■ Goal of the exercise
Hunt through the entries for the word "will" and copy each line in which it appears.

START Information

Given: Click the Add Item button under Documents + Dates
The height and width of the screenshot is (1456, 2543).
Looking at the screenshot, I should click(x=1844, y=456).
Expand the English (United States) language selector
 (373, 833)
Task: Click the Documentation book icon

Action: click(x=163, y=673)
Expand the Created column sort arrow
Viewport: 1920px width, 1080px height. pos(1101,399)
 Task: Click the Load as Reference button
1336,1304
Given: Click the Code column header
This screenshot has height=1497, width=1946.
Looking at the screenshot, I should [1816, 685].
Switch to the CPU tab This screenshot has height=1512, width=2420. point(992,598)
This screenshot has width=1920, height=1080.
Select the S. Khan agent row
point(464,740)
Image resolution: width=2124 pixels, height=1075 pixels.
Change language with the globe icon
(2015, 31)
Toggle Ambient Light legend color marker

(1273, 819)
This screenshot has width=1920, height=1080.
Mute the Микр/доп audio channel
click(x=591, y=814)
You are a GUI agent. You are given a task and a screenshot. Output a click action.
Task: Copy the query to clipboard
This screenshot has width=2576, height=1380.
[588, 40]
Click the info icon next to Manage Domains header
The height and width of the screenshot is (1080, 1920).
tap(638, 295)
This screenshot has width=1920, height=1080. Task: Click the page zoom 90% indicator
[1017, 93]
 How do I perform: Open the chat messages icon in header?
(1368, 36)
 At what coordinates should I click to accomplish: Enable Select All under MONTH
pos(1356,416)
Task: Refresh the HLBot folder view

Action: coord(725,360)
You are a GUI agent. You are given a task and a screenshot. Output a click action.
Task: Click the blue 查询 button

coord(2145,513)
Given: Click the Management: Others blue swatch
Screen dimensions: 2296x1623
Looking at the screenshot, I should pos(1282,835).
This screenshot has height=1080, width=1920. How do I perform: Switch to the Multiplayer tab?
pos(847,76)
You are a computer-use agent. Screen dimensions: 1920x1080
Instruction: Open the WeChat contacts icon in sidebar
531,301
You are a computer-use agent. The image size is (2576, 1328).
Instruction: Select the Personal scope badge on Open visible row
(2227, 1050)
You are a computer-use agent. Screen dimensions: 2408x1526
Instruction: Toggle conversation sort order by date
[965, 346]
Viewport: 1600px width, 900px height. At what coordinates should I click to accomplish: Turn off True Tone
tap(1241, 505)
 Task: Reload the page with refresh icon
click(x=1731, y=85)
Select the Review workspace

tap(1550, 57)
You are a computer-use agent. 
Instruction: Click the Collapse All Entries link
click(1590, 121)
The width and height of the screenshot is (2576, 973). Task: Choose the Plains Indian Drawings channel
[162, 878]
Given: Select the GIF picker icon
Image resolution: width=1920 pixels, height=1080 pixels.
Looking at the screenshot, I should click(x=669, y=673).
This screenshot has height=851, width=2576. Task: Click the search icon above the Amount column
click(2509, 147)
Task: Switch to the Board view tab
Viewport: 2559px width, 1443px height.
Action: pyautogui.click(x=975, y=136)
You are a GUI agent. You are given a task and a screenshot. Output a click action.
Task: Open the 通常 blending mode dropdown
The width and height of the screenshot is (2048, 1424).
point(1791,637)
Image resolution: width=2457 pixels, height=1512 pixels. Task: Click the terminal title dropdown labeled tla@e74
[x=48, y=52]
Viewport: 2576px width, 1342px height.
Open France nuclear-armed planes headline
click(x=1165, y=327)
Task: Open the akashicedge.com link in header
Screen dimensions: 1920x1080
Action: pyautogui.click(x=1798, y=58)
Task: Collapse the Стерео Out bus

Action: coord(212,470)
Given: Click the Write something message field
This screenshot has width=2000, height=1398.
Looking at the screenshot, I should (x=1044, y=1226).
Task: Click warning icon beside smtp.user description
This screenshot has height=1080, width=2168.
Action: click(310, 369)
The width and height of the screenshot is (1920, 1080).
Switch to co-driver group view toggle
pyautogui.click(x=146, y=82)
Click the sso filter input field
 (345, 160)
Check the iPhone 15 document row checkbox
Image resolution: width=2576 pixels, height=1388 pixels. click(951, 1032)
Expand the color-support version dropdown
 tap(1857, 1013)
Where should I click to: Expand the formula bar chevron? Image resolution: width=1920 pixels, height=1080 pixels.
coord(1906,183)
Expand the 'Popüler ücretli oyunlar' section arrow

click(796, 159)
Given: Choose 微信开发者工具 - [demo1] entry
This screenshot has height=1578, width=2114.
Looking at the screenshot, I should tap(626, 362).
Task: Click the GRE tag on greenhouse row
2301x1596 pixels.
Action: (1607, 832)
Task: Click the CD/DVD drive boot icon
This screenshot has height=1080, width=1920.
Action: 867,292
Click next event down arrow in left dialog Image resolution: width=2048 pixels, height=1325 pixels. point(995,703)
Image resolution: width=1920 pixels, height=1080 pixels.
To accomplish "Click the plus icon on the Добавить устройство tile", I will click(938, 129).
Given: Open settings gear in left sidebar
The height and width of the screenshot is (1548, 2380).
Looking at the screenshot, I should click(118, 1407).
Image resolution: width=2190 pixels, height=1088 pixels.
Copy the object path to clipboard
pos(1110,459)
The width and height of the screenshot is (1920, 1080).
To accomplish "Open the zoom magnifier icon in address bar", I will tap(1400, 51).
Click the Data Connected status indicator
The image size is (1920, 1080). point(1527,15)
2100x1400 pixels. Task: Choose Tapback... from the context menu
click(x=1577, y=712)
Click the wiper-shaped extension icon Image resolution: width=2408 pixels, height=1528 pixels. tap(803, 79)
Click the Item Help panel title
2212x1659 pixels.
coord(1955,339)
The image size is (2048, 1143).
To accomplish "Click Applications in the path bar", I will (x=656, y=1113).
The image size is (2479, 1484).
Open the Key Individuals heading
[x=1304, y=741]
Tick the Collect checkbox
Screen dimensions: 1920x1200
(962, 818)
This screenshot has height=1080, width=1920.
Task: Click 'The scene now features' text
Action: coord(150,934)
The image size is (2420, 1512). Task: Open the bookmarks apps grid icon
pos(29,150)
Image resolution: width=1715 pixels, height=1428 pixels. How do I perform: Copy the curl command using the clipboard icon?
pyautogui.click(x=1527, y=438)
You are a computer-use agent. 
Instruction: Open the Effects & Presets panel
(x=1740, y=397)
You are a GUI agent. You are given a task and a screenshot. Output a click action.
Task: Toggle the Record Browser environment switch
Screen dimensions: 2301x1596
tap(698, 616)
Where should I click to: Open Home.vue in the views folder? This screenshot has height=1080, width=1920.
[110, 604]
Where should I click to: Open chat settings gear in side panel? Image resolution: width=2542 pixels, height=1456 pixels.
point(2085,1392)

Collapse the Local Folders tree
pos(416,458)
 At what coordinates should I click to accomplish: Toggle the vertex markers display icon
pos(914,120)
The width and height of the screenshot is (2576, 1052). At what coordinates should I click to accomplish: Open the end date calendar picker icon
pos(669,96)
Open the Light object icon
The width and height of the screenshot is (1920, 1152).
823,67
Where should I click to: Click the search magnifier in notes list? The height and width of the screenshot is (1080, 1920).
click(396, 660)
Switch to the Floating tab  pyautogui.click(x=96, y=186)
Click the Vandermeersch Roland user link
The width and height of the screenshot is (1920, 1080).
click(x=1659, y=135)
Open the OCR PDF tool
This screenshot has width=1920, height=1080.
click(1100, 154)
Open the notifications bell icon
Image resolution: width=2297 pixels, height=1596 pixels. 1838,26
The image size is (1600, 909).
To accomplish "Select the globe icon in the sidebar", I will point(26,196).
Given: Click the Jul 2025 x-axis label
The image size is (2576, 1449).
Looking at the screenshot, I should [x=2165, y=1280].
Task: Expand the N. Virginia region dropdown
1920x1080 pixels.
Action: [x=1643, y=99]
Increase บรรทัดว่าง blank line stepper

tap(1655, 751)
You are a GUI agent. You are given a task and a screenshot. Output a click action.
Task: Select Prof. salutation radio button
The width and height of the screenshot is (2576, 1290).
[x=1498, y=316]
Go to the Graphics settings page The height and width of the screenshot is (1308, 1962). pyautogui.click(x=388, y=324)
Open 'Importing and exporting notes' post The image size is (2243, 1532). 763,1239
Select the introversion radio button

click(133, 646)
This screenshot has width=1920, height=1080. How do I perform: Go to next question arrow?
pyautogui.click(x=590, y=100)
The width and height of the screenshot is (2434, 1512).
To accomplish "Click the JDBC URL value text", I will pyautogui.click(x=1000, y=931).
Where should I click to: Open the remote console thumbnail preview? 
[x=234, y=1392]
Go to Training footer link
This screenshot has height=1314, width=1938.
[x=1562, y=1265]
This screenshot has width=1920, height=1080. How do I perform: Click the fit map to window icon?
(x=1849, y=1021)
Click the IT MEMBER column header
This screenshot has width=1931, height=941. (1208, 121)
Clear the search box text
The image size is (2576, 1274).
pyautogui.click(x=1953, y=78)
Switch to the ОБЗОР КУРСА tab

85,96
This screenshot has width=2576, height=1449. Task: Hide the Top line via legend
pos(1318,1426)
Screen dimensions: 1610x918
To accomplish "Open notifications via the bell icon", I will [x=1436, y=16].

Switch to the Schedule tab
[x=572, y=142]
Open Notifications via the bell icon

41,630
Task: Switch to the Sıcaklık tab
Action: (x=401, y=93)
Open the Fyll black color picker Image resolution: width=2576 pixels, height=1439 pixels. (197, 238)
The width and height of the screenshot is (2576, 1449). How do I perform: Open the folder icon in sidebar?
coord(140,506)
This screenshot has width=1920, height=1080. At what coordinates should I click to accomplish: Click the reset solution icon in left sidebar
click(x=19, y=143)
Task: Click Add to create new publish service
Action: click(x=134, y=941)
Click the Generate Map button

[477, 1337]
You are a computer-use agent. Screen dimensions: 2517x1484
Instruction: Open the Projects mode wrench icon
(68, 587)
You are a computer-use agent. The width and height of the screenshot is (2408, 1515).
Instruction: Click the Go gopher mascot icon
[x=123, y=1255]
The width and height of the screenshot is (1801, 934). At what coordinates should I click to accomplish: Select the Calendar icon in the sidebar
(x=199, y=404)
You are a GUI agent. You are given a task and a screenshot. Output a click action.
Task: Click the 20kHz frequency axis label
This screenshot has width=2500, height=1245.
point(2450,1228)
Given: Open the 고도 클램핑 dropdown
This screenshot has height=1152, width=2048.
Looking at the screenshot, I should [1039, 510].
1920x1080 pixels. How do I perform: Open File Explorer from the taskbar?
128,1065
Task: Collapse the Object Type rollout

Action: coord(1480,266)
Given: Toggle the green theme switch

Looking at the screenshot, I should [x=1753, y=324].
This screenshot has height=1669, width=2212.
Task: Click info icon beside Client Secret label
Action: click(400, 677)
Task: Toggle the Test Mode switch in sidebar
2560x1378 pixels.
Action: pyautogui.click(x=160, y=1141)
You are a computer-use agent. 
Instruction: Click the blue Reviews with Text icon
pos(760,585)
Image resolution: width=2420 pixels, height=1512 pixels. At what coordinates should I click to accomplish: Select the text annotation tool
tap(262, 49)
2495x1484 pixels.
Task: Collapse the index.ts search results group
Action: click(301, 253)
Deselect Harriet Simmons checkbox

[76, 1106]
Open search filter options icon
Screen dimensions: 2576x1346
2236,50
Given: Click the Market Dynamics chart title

END Information

■ Completed task
To accomplish "Click the plus icon on the Добавить устройство tile", I will click(938, 129).
To accomplish "Open the zoom magnifier icon in address bar", I will tap(1400, 51).
To accomplish "Click Applications in the path bar", I will (x=656, y=1113).
To accomplish "Select the globe icon in the sidebar", I will point(26,196).
To accomplish "Click the JDBC URL value text", I will pyautogui.click(x=1000, y=931).
To accomplish "Open notifications via the bell icon", I will [x=1436, y=16].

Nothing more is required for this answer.